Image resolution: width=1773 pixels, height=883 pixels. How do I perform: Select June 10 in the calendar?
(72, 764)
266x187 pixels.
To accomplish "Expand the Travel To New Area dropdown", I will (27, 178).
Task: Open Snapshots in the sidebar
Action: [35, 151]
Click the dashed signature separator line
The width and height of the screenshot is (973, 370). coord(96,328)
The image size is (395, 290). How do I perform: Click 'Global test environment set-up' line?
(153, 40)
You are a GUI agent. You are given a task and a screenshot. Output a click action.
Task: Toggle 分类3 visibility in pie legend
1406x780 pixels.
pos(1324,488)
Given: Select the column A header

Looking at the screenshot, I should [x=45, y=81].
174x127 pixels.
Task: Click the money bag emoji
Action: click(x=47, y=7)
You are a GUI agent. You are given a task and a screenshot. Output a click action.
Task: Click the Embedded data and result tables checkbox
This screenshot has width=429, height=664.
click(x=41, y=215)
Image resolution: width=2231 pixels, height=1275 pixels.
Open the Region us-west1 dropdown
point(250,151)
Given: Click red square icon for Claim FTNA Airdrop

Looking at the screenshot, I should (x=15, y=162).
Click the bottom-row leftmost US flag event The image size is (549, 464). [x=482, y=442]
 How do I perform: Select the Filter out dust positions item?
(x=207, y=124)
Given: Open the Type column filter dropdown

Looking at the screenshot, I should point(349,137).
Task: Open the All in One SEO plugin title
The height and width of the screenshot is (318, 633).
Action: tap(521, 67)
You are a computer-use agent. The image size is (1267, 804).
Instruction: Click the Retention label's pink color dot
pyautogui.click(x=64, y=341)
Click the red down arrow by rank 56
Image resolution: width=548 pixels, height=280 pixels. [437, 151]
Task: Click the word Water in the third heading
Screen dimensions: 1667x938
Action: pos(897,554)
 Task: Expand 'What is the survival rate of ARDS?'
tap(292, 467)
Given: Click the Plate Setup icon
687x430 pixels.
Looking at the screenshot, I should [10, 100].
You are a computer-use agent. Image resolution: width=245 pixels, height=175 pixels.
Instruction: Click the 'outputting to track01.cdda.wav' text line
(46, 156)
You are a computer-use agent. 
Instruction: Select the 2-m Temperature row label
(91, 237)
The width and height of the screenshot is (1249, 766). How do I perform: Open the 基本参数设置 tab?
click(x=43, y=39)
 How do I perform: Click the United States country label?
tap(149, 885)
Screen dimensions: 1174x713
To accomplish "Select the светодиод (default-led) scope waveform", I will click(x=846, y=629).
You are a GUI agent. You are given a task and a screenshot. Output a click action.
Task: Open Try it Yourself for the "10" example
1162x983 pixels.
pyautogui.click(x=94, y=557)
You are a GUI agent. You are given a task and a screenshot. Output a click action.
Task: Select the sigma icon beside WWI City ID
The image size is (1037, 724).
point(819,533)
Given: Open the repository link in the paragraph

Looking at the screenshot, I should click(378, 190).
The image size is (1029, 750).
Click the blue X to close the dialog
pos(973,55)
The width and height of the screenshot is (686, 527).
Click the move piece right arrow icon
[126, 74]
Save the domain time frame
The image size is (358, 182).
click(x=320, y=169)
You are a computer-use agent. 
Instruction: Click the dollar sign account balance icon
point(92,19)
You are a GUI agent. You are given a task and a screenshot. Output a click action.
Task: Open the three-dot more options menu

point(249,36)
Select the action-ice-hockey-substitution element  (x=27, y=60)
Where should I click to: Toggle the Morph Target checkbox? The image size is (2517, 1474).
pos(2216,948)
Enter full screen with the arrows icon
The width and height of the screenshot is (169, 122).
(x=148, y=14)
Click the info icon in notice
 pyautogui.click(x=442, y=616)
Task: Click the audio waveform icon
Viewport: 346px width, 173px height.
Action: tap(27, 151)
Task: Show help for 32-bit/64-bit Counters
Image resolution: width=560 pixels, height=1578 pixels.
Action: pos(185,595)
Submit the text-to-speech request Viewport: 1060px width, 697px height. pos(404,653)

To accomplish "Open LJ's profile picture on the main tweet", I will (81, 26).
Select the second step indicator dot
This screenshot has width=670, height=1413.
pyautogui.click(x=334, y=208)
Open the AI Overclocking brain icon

**WHAT TO WORK ON**
Write out the complete listing above, exactly as it reads.

**WRITTEN RESPONSE**
Image resolution: width=1773 pixels, height=883 pixels. How do I perform: Select June 10 in the calendar?
(72, 764)
266x187 pixels.
To accomplish "Expand the Travel To New Area dropdown", I will (27, 178).
Task: Open Snapshots in the sidebar
Action: [35, 151]
Click the dashed signature separator line
The width and height of the screenshot is (973, 370). coord(96,328)
The image size is (395, 290). How do I perform: Click 'Global test environment set-up' line?
(153, 40)
You are a GUI agent. You are given a task and a screenshot. Output a click action.
Task: Toggle 分类3 visibility in pie legend
1406x780 pixels.
pos(1324,488)
Given: Select the column A header

Looking at the screenshot, I should [x=45, y=81].
174x127 pixels.
Task: Click the money bag emoji
Action: click(x=47, y=7)
You are a GUI agent. You are given a task and a screenshot. Output a click action.
Task: Click the Embedded data and result tables checkbox
This screenshot has width=429, height=664.
click(x=41, y=215)
Image resolution: width=2231 pixels, height=1275 pixels.
Open the Region us-west1 dropdown
point(250,151)
Given: Click red square icon for Claim FTNA Airdrop

Looking at the screenshot, I should (x=15, y=162).
Click the bottom-row leftmost US flag event The image size is (549, 464). [x=482, y=442]
 How do I perform: Select the Filter out dust positions item?
(x=207, y=124)
Given: Open the Type column filter dropdown

Looking at the screenshot, I should point(349,137).
Task: Open the All in One SEO plugin title
The height and width of the screenshot is (318, 633).
Action: tap(521, 67)
You are a computer-use agent. The image size is (1267, 804).
Instruction: Click the Retention label's pink color dot
pyautogui.click(x=64, y=341)
Click the red down arrow by rank 56
Image resolution: width=548 pixels, height=280 pixels. [437, 151]
Task: Click the word Water in the third heading
Screen dimensions: 1667x938
Action: pos(897,554)
 Task: Expand 'What is the survival rate of ARDS?'
tap(292, 467)
Given: Click the Plate Setup icon
687x430 pixels.
Looking at the screenshot, I should [10, 100].
You are a computer-use agent. Image resolution: width=245 pixels, height=175 pixels.
Instruction: Click the 'outputting to track01.cdda.wav' text line
(46, 156)
You are a computer-use agent. 
Instruction: Select the 2-m Temperature row label
(91, 237)
The width and height of the screenshot is (1249, 766). How do I perform: Open the 基本参数设置 tab?
click(x=43, y=39)
 How do I perform: Click the United States country label?
tap(149, 885)
Screen dimensions: 1174x713
To accomplish "Select the светодиод (default-led) scope waveform", I will click(x=846, y=629).
You are a GUI agent. You are given a task and a screenshot. Output a click action.
Task: Open Try it Yourself for the "10" example
1162x983 pixels.
pyautogui.click(x=94, y=557)
You are a GUI agent. You are given a task and a screenshot. Output a click action.
Task: Select the sigma icon beside WWI City ID
The image size is (1037, 724).
point(819,533)
Given: Open the repository link in the paragraph

Looking at the screenshot, I should click(378, 190).
The image size is (1029, 750).
Click the blue X to close the dialog
pos(973,55)
The width and height of the screenshot is (686, 527).
Click the move piece right arrow icon
[126, 74]
Save the domain time frame
The image size is (358, 182).
click(x=320, y=169)
You are a computer-use agent. 
Instruction: Click the dollar sign account balance icon
point(92,19)
You are a GUI agent. You are given a task and a screenshot. Output a click action.
Task: Open the three-dot more options menu

point(249,36)
Select the action-ice-hockey-substitution element  (x=27, y=60)
Where should I click to: Toggle the Morph Target checkbox? The image size is (2517, 1474).
pos(2216,948)
Enter full screen with the arrows icon
The width and height of the screenshot is (169, 122).
(x=148, y=14)
Click the info icon in notice
 pyautogui.click(x=442, y=616)
Task: Click the audio waveform icon
Viewport: 346px width, 173px height.
Action: tap(27, 151)
Task: Show help for 32-bit/64-bit Counters
Image resolution: width=560 pixels, height=1578 pixels.
Action: pos(185,595)
Submit the text-to-speech request Viewport: 1060px width, 697px height. pos(404,653)

To accomplish "Open LJ's profile picture on the main tweet", I will (81, 26).
Select the second step indicator dot
This screenshot has width=670, height=1413.
pyautogui.click(x=334, y=208)
Open the AI Overclocking brain icon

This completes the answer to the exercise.